Turn the lines of the records, from the line with "Open the Combi-Plasma guide" through the end of the records, into a JSON list of strings with one string per line. Leave out blank lines.

═══ Records supplied

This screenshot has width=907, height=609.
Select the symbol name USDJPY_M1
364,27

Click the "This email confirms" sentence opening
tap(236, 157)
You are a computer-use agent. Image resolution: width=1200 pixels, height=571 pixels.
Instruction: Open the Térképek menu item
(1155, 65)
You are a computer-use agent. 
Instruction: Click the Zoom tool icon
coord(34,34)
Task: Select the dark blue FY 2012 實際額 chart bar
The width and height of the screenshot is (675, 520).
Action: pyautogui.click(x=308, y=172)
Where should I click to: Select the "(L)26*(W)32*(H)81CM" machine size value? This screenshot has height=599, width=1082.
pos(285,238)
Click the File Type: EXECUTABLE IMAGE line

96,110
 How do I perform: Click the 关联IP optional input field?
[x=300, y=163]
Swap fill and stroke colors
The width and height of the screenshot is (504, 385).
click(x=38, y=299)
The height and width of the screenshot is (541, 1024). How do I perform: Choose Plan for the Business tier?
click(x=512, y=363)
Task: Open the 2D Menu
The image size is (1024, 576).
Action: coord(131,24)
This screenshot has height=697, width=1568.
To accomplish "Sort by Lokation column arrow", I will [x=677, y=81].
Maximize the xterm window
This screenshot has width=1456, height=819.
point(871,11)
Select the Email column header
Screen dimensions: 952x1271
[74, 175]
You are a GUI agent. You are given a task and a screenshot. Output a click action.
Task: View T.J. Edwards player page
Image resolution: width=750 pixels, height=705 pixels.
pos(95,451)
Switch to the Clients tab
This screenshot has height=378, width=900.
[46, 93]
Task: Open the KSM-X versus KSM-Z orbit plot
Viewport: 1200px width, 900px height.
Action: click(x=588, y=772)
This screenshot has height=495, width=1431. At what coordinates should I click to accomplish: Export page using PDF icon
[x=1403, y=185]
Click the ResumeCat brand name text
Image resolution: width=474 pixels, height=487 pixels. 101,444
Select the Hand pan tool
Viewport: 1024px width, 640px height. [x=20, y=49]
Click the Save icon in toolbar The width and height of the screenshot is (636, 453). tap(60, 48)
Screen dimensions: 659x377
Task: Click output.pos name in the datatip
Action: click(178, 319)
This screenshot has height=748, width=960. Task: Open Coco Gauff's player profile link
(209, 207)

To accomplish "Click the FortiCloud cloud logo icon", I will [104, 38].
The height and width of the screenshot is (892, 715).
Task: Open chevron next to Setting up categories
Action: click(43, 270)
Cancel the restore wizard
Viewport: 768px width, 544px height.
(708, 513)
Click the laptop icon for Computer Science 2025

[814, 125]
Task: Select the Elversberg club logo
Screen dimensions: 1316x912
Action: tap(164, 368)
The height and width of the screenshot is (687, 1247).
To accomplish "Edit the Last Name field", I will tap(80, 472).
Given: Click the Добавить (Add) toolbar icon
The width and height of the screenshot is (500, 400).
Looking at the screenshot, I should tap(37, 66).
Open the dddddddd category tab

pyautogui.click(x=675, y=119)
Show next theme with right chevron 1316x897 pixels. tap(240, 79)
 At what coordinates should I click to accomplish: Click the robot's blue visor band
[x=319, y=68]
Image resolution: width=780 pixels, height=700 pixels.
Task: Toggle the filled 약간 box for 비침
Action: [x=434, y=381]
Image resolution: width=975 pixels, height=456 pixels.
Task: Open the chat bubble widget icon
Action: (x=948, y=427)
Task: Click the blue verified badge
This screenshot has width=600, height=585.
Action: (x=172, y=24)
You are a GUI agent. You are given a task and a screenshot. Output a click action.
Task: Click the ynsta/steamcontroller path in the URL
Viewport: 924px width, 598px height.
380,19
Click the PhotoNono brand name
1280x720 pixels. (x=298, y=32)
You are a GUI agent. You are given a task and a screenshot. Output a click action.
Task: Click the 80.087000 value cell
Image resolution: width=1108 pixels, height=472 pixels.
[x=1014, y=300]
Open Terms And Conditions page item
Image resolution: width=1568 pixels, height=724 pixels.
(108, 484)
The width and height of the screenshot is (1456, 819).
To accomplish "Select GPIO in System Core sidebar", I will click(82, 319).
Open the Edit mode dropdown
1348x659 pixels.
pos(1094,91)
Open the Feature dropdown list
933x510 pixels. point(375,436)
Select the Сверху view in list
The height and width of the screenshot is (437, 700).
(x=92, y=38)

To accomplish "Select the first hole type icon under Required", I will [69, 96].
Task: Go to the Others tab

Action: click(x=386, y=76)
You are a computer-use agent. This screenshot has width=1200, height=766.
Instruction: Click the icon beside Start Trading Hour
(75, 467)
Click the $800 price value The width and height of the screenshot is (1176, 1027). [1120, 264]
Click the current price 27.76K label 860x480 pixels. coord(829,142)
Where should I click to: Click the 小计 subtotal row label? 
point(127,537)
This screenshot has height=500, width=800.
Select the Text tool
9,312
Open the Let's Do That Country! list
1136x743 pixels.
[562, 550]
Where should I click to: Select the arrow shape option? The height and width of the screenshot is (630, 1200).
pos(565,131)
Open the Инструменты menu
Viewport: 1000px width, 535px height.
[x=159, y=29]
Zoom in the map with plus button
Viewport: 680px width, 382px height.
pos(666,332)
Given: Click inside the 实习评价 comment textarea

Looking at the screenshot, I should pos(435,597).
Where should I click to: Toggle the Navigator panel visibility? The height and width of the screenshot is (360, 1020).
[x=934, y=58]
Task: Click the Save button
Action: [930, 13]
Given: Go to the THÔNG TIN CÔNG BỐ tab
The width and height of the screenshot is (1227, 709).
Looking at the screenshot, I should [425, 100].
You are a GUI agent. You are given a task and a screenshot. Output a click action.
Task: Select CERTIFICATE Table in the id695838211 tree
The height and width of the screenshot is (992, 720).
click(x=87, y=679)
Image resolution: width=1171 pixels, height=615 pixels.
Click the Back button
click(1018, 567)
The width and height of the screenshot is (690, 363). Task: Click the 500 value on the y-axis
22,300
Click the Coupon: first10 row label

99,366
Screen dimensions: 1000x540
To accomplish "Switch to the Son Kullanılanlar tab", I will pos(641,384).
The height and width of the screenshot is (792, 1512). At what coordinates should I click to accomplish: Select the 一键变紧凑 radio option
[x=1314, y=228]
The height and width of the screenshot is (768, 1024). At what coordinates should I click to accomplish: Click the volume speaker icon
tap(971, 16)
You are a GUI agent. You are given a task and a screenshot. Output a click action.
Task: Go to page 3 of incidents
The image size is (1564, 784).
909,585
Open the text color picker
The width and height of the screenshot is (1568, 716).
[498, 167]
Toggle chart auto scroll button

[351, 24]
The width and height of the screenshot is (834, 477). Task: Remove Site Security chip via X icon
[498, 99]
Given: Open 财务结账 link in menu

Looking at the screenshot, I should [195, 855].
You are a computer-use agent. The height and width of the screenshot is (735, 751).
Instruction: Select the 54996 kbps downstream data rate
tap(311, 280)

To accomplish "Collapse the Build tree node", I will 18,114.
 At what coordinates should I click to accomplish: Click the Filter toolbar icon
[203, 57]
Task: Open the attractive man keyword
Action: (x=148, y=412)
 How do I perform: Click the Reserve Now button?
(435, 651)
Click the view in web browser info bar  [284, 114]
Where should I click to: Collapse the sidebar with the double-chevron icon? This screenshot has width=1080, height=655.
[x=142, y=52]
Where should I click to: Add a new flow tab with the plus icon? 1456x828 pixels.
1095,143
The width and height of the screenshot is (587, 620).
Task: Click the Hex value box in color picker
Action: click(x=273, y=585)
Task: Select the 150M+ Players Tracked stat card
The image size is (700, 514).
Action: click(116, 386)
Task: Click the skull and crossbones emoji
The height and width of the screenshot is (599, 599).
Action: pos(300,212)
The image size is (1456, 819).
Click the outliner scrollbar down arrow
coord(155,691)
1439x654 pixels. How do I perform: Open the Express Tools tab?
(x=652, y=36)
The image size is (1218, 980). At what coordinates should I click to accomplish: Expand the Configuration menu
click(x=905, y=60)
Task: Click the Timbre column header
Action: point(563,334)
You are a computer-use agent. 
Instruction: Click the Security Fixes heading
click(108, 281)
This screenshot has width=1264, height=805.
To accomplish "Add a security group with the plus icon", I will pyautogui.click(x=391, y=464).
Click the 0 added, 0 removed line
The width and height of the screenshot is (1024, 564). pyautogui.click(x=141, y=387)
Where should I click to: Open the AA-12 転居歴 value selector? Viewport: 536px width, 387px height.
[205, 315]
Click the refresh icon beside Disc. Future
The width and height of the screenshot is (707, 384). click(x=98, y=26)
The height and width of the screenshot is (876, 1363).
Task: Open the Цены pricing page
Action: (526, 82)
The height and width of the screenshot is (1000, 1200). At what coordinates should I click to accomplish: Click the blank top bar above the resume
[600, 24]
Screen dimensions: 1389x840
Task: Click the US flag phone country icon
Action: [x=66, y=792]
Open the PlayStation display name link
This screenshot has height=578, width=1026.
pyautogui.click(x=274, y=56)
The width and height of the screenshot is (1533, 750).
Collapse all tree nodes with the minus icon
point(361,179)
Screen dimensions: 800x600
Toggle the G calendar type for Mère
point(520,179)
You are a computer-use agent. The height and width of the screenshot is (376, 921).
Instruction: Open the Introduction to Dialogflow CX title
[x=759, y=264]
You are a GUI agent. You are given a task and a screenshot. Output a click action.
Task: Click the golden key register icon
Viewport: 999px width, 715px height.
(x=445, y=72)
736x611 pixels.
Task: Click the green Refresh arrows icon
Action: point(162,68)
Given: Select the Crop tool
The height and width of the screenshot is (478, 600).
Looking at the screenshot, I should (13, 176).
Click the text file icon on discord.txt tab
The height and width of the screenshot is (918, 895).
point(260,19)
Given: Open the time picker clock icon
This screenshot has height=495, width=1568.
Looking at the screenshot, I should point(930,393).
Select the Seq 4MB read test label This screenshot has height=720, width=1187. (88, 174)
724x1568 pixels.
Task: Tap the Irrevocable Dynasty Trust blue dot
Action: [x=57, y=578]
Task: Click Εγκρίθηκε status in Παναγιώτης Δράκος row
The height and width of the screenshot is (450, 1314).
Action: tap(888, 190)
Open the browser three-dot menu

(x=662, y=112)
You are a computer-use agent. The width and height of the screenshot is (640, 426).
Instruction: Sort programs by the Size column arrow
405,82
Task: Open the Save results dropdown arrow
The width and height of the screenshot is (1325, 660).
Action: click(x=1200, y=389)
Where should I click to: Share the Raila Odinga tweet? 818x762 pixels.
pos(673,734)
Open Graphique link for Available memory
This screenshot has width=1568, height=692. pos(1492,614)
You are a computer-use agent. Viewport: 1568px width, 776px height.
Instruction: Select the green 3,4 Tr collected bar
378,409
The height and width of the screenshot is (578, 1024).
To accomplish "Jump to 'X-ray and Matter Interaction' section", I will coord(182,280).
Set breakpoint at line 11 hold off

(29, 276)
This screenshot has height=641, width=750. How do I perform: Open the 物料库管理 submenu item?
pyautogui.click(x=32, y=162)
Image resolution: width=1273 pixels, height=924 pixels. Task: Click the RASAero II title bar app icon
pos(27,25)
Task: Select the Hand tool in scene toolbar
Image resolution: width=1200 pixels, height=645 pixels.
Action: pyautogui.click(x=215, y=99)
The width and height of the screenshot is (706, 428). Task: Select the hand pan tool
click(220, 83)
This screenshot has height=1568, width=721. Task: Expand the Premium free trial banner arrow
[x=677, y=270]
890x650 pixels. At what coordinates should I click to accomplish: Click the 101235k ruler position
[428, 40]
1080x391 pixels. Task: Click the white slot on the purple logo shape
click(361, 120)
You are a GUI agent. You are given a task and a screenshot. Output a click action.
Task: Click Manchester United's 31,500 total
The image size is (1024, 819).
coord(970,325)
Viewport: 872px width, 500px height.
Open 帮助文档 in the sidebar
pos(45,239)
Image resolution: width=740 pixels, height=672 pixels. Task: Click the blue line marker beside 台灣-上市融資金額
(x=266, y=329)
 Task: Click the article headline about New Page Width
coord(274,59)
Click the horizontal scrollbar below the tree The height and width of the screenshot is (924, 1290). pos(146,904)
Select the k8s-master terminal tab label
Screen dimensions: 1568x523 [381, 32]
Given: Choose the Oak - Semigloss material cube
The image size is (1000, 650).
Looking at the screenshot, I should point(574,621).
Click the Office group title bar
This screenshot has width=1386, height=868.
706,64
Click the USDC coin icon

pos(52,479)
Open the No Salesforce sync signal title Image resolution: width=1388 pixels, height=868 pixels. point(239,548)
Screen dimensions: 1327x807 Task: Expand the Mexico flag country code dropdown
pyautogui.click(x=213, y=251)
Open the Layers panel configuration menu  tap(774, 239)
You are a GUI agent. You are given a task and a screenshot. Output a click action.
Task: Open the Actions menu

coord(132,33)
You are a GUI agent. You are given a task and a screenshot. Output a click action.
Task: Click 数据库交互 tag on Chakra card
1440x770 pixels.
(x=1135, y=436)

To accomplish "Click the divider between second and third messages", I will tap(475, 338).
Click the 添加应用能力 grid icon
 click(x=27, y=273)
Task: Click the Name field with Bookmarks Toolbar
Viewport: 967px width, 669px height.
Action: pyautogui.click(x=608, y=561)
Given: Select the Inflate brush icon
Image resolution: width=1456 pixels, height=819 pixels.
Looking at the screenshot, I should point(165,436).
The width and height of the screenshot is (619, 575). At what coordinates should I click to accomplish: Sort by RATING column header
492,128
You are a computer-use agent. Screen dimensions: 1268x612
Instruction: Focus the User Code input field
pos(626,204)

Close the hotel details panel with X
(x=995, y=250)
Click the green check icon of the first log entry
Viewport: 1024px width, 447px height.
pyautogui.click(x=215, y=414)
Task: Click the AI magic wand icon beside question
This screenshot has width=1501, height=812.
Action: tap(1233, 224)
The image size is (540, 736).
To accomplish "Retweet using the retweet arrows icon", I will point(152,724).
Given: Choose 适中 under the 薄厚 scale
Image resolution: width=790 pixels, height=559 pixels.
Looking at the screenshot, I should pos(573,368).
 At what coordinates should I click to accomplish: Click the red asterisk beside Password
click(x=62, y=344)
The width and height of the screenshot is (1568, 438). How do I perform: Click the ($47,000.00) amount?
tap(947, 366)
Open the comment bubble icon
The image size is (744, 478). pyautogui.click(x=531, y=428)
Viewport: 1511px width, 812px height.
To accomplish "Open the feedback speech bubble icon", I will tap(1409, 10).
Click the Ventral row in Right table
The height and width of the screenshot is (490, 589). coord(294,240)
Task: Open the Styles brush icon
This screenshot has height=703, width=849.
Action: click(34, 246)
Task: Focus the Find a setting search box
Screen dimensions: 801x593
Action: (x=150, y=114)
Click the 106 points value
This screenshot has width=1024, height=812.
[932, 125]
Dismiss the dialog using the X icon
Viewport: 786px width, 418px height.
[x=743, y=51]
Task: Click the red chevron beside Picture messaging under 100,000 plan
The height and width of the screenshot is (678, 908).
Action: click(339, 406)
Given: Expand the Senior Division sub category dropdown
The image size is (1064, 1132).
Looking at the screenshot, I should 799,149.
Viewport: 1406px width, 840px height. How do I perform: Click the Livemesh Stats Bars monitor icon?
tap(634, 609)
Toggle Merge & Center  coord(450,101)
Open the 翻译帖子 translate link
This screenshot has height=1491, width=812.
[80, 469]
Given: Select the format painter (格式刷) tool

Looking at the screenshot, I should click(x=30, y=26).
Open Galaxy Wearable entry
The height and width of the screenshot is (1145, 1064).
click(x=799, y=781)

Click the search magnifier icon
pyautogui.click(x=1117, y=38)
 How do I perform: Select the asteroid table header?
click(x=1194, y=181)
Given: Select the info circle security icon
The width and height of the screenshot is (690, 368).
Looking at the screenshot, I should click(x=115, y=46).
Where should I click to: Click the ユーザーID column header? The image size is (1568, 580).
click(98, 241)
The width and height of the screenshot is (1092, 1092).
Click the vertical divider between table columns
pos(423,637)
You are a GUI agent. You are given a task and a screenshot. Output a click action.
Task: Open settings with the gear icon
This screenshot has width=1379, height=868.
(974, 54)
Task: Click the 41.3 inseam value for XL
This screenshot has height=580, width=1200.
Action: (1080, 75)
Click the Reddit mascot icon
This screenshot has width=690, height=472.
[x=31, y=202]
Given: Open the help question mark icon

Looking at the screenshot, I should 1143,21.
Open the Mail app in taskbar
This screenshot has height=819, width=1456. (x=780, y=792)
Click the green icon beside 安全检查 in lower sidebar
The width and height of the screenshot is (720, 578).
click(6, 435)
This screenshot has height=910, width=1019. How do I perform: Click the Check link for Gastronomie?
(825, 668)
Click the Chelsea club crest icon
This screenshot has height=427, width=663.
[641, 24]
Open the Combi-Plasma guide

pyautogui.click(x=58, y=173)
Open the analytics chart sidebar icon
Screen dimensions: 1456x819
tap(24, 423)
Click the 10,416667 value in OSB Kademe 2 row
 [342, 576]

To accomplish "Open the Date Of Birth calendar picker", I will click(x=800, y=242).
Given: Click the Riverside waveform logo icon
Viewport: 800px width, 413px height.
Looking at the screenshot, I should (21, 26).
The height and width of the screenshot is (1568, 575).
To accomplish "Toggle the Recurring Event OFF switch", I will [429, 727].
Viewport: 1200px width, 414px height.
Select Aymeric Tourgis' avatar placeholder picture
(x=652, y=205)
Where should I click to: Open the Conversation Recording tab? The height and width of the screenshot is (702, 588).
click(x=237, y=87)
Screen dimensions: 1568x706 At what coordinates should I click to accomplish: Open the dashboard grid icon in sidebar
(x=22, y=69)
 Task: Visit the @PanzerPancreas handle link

══════

The answer:
[
  "Open the Combi-Plasma guide",
  "pyautogui.click(x=58, y=173)",
  "Open the analytics chart sidebar icon",
  "Screen dimensions: 1456x819",
  "tap(24, 423)",
  "Click the 10,416667 value in OSB Kademe 2 row",
  " [342, 576]",
  "To accomplish \"Open the Date Of Birth calendar picker\", I will click(x=800, y=242).",
  "Given: Click the Riverside waveform logo icon",
  "Viewport: 800px width, 413px height.",
  "Looking at the screenshot, I should (21, 26).",
  "The height and width of the screenshot is (1568, 575).",
  "To accomplish \"Toggle the Recurring Event OFF switch\", I will [429, 727].",
  "Viewport: 1200px width, 414px height.",
  "Select Aymeric Tourgis' avatar placeholder picture",
  "(x=652, y=205)",
  "Where should I click to: Open the Conversation Recording tab? The height and width of the screenshot is (702, 588).",
  "click(x=237, y=87)",
  "Screen dimensions: 1568x706 At what coordinates should I click to accomplish: Open the dashboard grid icon in sidebar",
  "(x=22, y=69)",
  " Task: Visit the @PanzerPancreas handle link"
]